When to stop using the cooktop
Some symptoms are more than an inconvenience and should be treated as a stop-use situation. If a burner overheats, will not shut off, trips power repeatedly, or behaves erratically, continued use is not worth the risk. On gas units, a persistent or strong gas odor means the appliance should not be used until the safety issue is addressed.
Even when the cooktop still partly works, using a faulty burner can stress switches, wiring, ignition parts, and surrounding components. What starts as one failed burner can turn into a broader repair if the problem is ignored.
Why exact diagnosis matters on Kenmore cooktops
Kenmore models vary in burner design, control layout, and internal components. Two cooktops can show nearly identical symptoms while needing completely different repairs. A burner that will not ignite might need cleaning and adjustment on one model, while another may need an ignition switch or spark module. A weak electric burner may be the element on one unit and the control switch on another.
For homeowners in West Los Angeles, a proper diagnosis helps answer the practical questions quickly: what failed, whether the appliance is safe to use as-is, and whether the repair makes sense for the cooktop’s age and condition.

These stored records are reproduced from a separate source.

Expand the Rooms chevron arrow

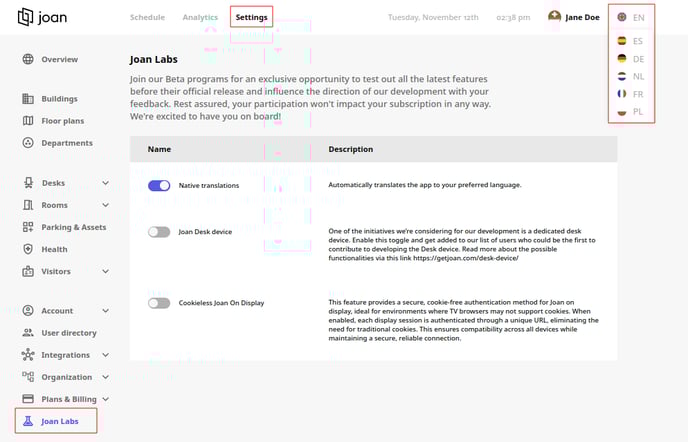click(105, 205)
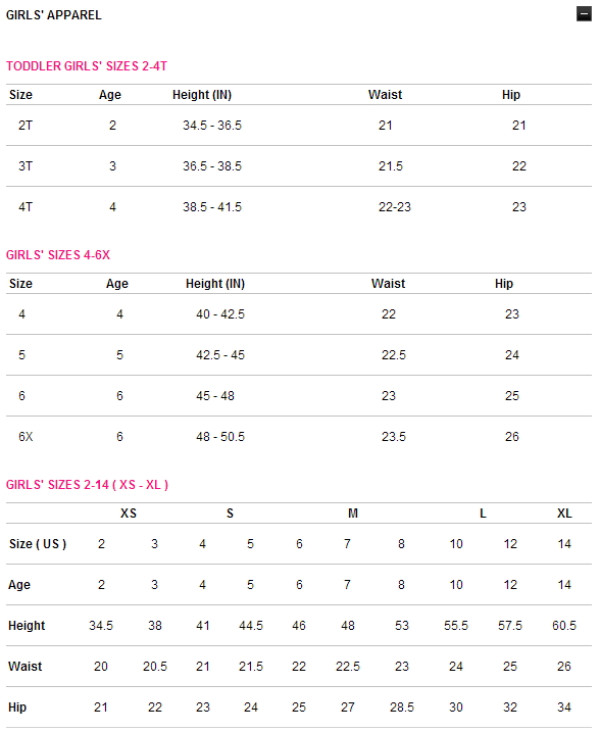This screenshot has width=600, height=732.
Task: Click the 42.5 - 45 height cell
Action: (220, 355)
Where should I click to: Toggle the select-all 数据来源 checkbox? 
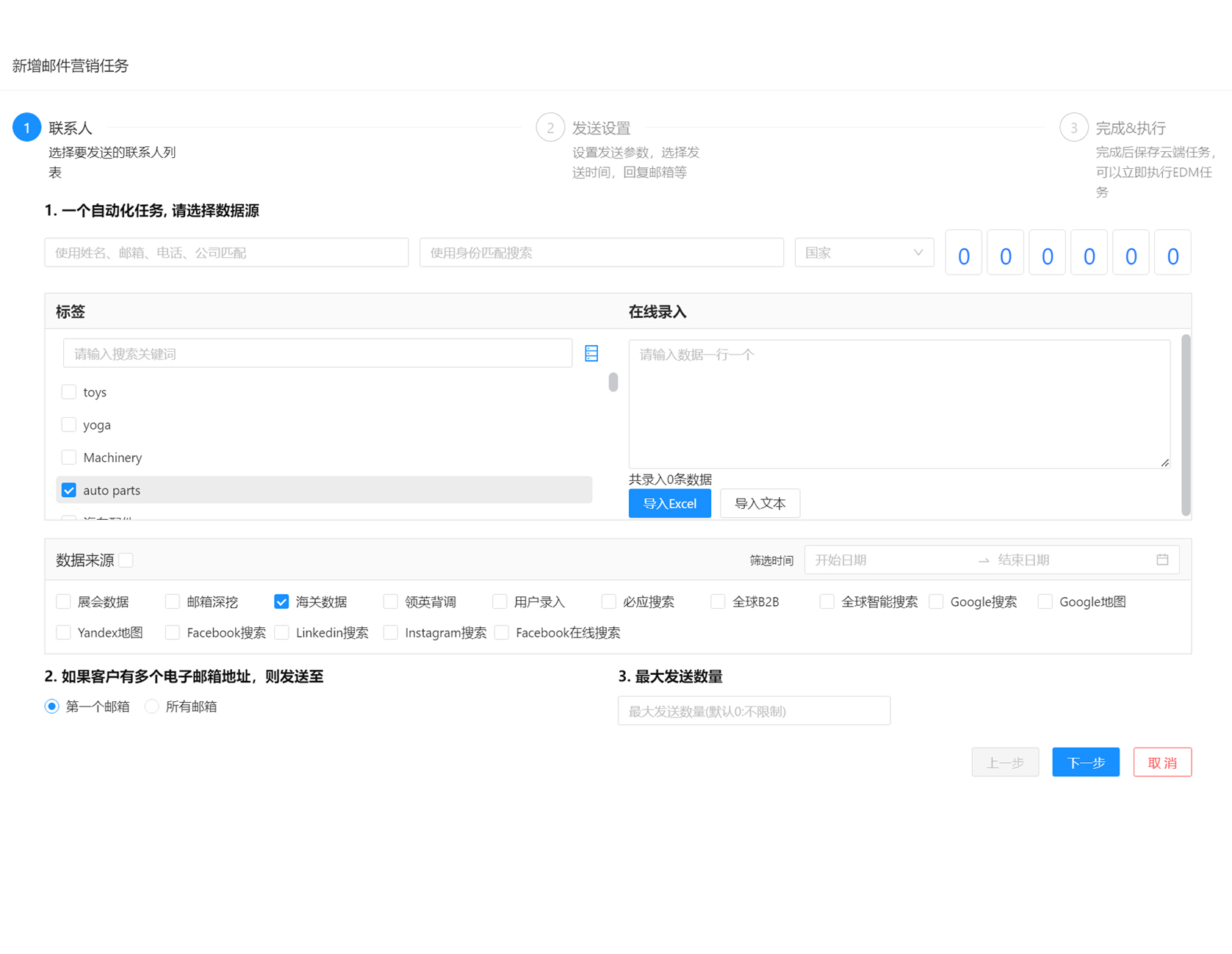tap(126, 560)
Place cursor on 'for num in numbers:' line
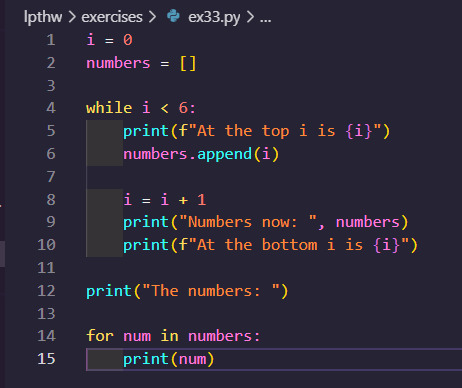 (173, 336)
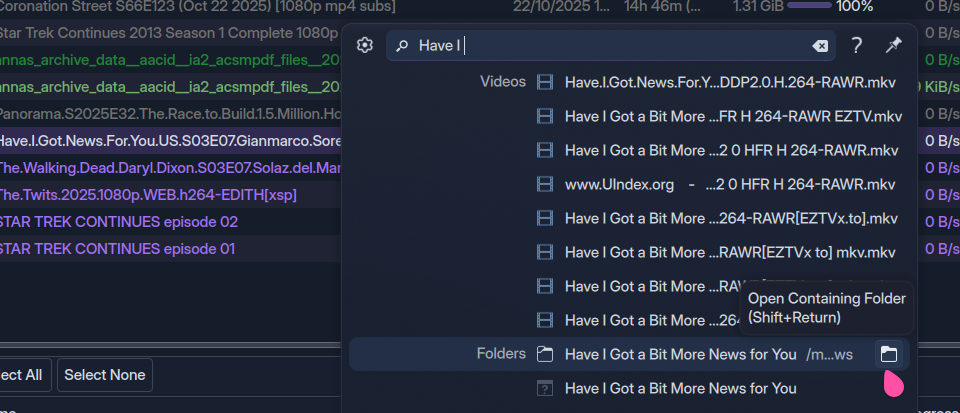Click Select None button
Screen dimensions: 960x413
coord(104,375)
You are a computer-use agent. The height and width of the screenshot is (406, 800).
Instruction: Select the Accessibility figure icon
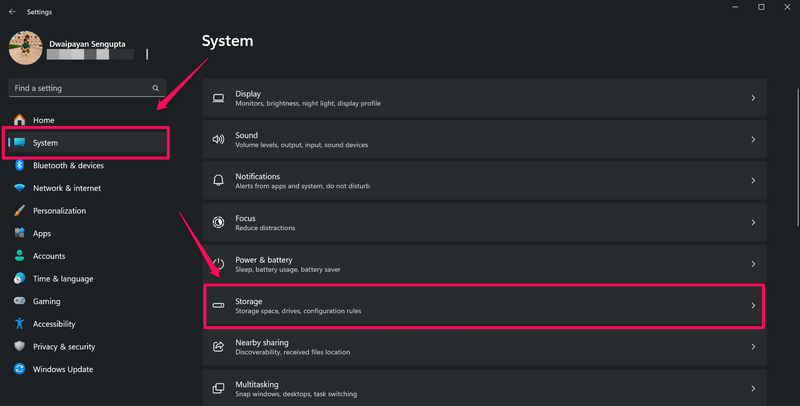[x=19, y=323]
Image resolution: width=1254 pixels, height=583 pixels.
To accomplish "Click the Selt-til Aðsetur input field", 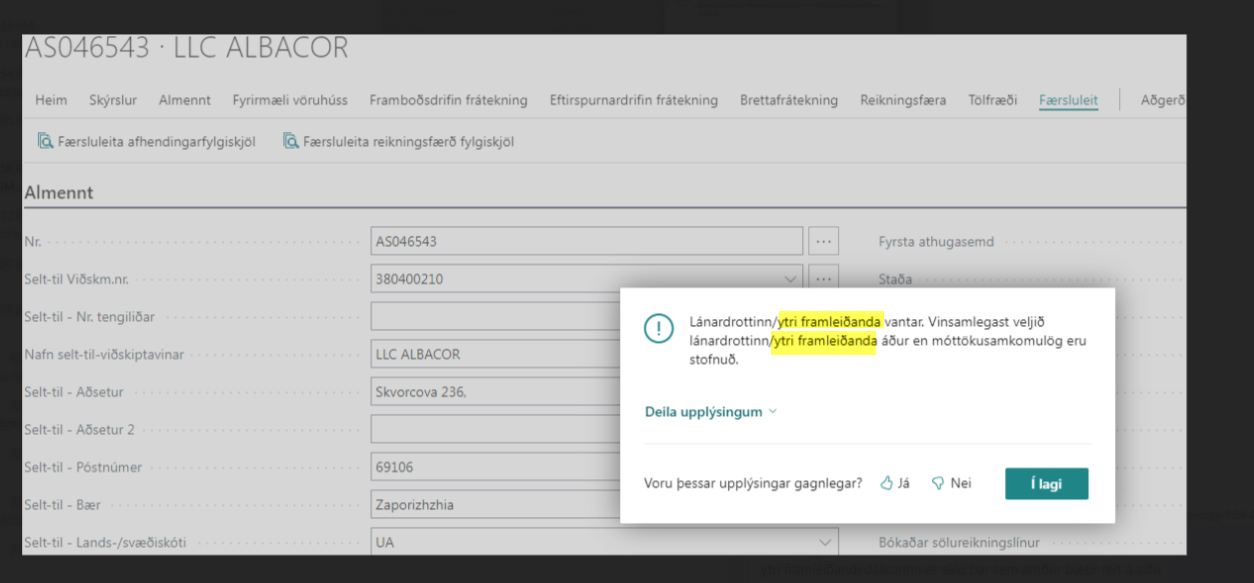I will point(495,392).
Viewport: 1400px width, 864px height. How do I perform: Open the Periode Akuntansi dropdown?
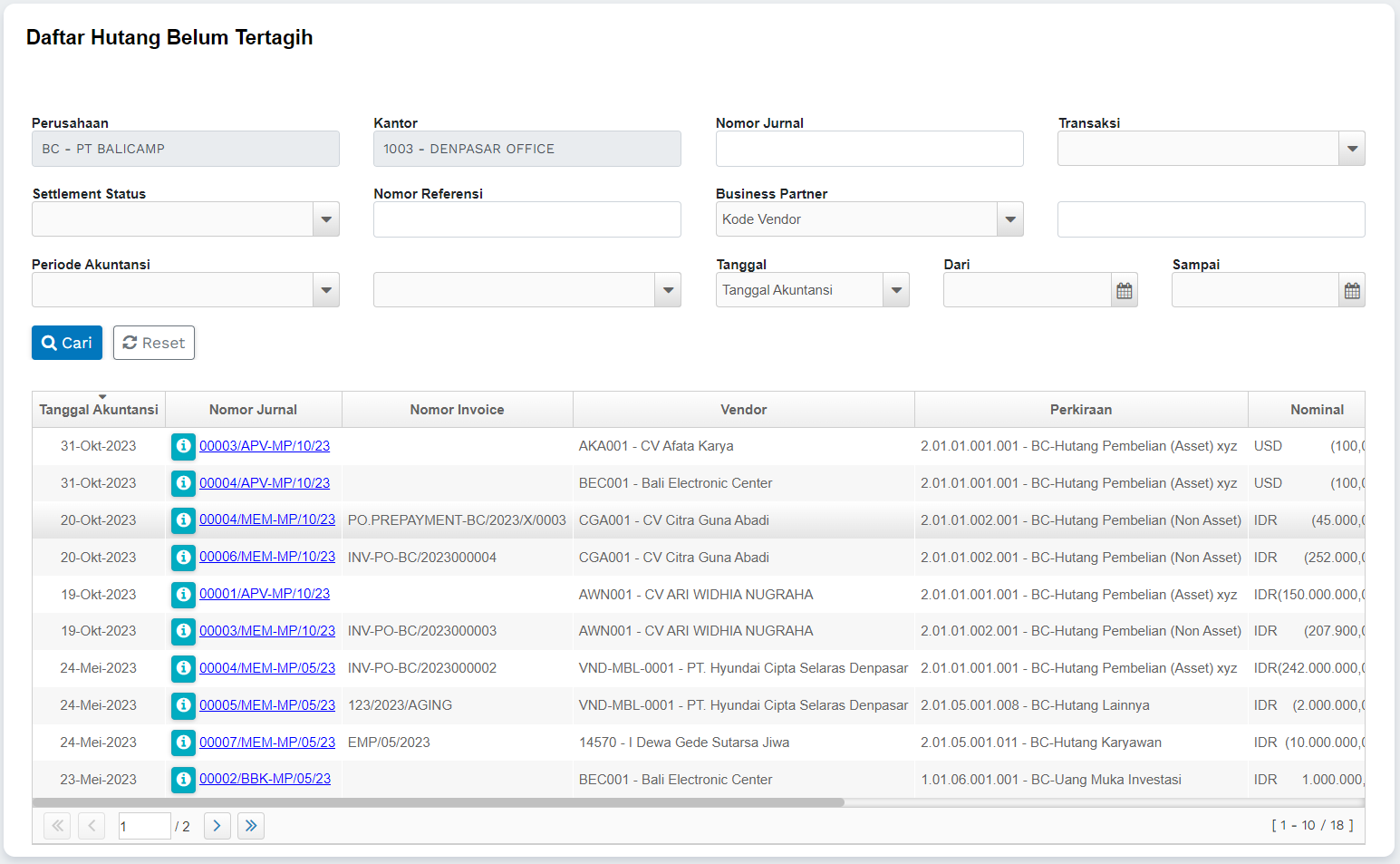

Repair or replacement: how the decision is usually made
Repair is often worthwhile when the failure is isolated to a serviceable part such as an igniter, burner switch, radiant element, spark component, or wiring connection, and the rest of the cooktop is in solid shape. Replacement becomes more likely when there are several failing systems, recurring electrical faults, major structural damage, or repair costs that no longer make sense for the appliance.
Most homeowners decide based on a few practical points:
- Whether the problem is limited to one burner or affects multiple functions
- The condition of the glass, frame, controls, and wiring
- The age of the cooktop and its recent repair history
- Whether the repair restores safe, predictable daily use
What to expect from symptom-based service
The best service visit usually starts with the complaint you can actually observe, not a guessed-at part. Details such as whether the clicking happens on one burner or all burners, whether the issue began after cleaning, or whether the burner overheats only on certain settings can all help narrow the fault faster.
If your Kenmore cooktop in West Los Angeles is showing one of these patterns, symptom-based troubleshooting is the fastest way to determine whether the issue is straightforward, whether more than one component is involved, and whether repair is the right next step for your kitchen.